Boehringer Ingelheim

Distributor:

DKSH
The information highlighted (if any) are the most recent updates for this brand.
Full Prescribing Info
Adverse Reactions
Summary of the safety profile: The most frequent adverse reaction was urinary tract infection (7.5 % with GLYXAMBI 10 mg empagliflozin / 5 mg linagliptin and 8.5 % with GLYXAMBI 25 mg empagliflozin / 5 mg linagliptin) (see Description of selected adverse reactions as follows). The most serious adverse reactions were ketoacidosis (< 0.1%), pancreatitis (0.2%), hypersensitivity (0.6%), and hypoglycaemia (2.4%) (see Precautions).
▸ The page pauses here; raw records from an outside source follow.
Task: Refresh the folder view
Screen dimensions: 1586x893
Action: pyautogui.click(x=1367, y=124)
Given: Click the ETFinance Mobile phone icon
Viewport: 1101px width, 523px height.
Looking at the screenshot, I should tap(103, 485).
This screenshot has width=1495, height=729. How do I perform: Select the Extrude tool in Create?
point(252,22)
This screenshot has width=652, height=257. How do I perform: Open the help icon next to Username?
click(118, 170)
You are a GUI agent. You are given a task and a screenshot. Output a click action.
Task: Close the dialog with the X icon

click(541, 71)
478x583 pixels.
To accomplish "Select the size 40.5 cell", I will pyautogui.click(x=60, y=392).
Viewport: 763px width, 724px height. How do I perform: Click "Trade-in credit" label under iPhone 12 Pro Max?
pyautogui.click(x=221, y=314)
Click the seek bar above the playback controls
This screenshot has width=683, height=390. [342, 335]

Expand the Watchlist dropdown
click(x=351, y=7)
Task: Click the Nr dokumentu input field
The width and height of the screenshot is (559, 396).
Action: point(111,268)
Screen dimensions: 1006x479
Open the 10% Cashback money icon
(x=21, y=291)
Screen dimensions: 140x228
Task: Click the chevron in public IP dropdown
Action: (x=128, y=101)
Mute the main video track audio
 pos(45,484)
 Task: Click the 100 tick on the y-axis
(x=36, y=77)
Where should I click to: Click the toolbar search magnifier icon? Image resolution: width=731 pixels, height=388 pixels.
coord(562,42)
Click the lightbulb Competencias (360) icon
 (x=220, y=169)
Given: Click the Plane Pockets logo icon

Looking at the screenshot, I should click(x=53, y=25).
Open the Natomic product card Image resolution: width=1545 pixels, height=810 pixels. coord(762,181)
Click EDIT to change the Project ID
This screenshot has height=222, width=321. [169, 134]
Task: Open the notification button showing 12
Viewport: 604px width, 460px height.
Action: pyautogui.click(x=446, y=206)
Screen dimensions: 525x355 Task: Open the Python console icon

Overall, the safety profile of GLYXAMBI was in line with the safety profiles of the individual active substances (empagliflozin and linagliptin). No additional adverse reactions were identified with GLYXAMBI.
The adverse reactions shown in the table as follows (see Table 5) are listed by system organ class and are based on the safety profiles of empagliflozin and linagliptin monotherapy. The information about adverse reactions not reported in GLYXAMBI clinical trials is based on the experience from empagliflozin and linagliptin. Adverse reactions marked with an asterisk (*) are further discussed in "Description of selected adverse reactions" as follows.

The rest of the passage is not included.